BEGIN

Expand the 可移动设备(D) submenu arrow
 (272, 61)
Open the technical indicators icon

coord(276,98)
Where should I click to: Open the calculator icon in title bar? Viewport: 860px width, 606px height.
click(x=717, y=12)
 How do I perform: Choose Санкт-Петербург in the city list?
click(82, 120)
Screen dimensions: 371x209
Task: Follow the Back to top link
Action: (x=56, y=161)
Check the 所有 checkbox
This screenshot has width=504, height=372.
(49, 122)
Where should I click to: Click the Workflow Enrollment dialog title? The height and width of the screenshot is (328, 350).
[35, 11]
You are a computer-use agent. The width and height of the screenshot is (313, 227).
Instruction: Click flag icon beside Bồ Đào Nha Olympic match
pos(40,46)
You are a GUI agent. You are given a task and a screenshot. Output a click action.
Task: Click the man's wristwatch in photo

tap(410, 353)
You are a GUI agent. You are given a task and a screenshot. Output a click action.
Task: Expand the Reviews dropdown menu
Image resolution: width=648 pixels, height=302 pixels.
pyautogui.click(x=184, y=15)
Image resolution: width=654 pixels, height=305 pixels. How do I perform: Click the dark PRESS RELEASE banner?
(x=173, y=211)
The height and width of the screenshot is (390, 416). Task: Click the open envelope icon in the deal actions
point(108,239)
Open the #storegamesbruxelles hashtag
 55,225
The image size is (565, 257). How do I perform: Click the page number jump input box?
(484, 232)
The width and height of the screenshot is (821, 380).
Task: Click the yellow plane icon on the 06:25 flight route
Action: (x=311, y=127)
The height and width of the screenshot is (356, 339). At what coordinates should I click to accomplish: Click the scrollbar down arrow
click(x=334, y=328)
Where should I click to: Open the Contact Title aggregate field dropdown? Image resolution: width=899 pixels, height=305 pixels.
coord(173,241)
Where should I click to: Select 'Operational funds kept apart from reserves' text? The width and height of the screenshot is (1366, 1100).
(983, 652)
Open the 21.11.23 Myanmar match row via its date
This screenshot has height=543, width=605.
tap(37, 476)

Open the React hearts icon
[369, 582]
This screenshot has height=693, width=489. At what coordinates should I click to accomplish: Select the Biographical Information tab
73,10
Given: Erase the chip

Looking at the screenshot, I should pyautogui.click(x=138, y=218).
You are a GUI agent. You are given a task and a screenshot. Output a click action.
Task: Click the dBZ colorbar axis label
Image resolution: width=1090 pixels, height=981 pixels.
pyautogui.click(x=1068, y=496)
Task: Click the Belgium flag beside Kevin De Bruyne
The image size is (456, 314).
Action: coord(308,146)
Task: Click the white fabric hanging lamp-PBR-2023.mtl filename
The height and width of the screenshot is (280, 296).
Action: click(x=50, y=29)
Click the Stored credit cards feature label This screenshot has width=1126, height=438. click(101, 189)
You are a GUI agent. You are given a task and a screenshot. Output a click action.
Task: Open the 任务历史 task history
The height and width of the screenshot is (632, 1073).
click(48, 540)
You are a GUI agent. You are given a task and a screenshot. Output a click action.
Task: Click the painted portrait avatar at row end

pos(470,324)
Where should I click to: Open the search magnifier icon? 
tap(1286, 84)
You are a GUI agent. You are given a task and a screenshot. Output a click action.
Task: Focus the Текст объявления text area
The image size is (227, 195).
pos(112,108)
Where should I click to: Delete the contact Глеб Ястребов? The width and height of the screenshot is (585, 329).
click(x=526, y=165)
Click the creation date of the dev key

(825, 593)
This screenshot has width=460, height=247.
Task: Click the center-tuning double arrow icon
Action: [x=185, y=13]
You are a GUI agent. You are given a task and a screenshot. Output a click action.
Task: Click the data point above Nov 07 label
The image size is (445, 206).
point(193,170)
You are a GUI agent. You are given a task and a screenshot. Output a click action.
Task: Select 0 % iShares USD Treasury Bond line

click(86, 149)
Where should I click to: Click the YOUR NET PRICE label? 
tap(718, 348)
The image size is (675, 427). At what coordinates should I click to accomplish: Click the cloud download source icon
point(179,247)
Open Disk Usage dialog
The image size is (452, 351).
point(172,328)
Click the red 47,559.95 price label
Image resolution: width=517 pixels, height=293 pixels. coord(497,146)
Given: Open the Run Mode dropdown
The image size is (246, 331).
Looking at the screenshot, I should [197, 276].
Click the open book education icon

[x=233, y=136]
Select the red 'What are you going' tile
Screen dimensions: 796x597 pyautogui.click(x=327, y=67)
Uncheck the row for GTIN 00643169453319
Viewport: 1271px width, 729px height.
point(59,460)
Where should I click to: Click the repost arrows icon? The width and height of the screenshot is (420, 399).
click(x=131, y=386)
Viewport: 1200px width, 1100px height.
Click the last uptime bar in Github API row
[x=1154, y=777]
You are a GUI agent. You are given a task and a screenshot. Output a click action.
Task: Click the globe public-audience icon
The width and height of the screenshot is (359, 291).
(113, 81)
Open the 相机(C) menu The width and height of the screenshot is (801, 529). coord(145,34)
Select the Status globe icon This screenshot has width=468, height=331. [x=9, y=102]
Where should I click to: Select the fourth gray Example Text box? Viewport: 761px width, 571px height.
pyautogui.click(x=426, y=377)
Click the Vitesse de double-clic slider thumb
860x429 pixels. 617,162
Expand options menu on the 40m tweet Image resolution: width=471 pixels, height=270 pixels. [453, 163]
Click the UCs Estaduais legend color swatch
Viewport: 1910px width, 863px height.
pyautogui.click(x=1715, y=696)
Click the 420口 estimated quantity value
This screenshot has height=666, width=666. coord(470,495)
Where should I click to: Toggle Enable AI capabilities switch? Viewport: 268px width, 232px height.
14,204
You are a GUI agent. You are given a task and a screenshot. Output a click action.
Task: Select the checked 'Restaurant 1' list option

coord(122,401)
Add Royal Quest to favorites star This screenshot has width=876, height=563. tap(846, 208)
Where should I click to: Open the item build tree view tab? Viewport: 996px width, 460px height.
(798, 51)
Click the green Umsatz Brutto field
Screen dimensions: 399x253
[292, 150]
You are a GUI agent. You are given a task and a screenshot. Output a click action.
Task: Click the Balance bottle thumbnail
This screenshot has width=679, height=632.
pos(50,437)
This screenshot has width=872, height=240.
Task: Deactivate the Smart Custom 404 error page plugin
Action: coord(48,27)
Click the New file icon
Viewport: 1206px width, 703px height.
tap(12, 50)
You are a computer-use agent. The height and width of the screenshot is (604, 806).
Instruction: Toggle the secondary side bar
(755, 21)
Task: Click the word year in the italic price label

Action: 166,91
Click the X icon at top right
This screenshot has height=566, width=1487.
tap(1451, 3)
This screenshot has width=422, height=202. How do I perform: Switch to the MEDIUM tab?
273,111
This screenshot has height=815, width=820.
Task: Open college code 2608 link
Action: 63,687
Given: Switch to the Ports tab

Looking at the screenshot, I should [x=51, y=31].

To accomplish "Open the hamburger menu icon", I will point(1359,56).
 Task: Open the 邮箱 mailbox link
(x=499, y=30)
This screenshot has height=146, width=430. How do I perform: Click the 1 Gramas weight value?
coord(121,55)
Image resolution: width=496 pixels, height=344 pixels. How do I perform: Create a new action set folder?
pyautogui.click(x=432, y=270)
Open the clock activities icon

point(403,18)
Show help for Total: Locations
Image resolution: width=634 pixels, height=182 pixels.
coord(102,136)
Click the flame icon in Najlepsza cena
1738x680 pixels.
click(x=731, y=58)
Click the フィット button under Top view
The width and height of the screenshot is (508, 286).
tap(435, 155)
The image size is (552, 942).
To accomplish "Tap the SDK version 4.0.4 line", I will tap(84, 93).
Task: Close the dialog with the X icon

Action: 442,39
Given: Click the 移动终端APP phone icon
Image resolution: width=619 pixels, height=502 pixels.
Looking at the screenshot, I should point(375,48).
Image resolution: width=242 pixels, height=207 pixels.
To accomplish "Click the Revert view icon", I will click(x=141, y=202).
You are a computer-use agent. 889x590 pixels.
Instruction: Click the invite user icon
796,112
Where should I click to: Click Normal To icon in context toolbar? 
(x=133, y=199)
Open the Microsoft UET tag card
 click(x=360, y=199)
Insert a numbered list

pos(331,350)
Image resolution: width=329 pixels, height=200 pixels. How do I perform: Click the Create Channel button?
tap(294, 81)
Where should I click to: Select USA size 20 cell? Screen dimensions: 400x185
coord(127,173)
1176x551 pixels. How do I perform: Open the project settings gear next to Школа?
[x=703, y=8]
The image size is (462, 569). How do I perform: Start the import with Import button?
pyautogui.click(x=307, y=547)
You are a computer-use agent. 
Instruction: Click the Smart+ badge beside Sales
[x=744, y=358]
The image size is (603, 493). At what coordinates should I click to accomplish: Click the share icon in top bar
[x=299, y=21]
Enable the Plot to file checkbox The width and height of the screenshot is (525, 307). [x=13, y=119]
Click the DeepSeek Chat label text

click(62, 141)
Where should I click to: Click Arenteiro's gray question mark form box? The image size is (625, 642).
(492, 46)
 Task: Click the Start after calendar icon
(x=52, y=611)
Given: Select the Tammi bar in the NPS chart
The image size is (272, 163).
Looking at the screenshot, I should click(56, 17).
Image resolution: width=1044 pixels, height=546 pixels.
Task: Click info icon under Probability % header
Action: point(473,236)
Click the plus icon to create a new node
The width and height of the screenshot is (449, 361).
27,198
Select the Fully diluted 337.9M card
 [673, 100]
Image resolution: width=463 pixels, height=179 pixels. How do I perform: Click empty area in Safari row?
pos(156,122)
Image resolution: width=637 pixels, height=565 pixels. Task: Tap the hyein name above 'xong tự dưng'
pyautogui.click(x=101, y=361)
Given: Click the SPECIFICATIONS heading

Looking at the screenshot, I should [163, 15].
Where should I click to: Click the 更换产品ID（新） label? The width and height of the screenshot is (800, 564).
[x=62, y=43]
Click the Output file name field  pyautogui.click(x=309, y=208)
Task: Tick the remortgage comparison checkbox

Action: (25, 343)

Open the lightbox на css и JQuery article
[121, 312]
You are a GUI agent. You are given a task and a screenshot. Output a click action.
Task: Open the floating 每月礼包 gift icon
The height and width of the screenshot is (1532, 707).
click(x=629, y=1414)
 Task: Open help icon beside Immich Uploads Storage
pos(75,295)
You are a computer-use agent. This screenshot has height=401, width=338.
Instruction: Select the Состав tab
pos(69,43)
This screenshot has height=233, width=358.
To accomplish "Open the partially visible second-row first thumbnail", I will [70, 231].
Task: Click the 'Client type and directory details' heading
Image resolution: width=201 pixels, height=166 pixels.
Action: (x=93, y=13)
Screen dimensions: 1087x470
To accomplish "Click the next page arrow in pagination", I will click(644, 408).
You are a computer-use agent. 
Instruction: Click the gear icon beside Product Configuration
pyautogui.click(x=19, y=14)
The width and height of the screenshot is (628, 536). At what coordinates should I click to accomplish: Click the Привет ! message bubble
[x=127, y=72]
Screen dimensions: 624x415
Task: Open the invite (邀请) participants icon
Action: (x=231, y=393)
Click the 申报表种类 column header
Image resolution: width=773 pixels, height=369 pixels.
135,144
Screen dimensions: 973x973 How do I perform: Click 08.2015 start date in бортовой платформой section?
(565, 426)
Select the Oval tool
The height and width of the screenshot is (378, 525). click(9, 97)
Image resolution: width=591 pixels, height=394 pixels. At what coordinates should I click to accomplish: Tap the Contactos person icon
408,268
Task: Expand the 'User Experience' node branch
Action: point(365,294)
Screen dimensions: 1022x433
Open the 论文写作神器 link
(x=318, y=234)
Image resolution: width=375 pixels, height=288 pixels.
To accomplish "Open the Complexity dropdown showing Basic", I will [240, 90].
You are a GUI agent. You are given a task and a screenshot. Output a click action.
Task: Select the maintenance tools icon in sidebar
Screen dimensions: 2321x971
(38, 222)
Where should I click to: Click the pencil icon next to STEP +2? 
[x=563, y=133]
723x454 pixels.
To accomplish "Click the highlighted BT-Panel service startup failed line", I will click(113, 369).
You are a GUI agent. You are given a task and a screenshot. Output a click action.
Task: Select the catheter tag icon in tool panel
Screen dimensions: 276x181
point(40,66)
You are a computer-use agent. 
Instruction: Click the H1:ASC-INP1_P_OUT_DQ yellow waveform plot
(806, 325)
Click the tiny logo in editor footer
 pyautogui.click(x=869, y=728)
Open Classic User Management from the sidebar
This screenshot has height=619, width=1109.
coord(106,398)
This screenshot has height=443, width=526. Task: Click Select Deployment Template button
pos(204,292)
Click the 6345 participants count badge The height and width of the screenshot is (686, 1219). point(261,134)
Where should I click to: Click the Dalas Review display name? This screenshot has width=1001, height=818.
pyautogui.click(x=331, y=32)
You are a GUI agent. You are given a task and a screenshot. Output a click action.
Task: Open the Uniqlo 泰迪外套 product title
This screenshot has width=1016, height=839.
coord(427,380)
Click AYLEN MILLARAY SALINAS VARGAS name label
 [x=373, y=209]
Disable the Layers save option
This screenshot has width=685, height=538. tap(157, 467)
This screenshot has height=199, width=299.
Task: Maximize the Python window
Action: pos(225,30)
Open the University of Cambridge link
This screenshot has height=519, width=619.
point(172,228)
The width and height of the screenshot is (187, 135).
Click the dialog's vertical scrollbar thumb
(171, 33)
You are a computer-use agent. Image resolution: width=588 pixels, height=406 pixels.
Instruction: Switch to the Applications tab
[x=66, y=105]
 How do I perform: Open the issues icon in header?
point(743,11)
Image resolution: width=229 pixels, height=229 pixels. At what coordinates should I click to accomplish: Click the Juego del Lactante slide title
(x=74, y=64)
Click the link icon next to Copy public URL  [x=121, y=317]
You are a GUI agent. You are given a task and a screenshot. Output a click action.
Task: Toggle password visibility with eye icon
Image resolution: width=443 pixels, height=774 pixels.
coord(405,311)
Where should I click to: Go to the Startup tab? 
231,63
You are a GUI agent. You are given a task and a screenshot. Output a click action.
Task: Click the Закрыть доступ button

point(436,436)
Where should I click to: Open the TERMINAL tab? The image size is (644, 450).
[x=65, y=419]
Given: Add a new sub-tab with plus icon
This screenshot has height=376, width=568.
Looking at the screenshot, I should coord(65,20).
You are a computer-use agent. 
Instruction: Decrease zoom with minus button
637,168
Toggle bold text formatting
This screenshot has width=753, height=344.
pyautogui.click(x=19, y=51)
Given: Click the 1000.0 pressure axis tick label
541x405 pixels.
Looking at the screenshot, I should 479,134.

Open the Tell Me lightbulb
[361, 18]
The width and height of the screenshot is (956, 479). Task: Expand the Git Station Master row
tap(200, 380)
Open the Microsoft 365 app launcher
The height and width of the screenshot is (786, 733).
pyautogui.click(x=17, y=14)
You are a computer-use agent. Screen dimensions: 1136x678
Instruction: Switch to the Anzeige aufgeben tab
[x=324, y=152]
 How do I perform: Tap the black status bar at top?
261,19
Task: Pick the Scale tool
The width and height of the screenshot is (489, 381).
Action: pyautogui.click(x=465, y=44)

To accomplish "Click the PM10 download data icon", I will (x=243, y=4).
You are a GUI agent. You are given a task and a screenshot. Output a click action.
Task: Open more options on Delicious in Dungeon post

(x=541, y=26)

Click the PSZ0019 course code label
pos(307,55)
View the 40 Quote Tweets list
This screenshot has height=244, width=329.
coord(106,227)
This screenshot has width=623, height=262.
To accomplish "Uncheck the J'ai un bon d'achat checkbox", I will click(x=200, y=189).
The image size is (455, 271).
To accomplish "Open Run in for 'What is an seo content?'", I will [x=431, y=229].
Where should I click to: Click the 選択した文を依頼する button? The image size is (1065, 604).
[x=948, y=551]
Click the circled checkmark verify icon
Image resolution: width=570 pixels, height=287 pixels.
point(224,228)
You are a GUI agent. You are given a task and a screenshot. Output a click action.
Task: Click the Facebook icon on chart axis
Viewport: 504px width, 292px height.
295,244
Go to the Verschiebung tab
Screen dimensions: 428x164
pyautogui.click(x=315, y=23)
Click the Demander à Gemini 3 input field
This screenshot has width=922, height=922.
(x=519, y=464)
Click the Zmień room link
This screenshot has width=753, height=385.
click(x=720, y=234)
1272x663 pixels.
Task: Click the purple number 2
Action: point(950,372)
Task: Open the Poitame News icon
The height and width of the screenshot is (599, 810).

END

* **Task prompt**:
Set out, exactly as written, the lines from the line with "This screenshot has width=753, height=385." to the last line of the records, inclusive, and only those lines.

* **Reply to the exercise**:
This screenshot has width=753, height=385.
click(x=720, y=234)
1272x663 pixels.
Task: Click the purple number 2
Action: point(950,372)
Task: Open the Poitame News icon
The height and width of the screenshot is (599, 810).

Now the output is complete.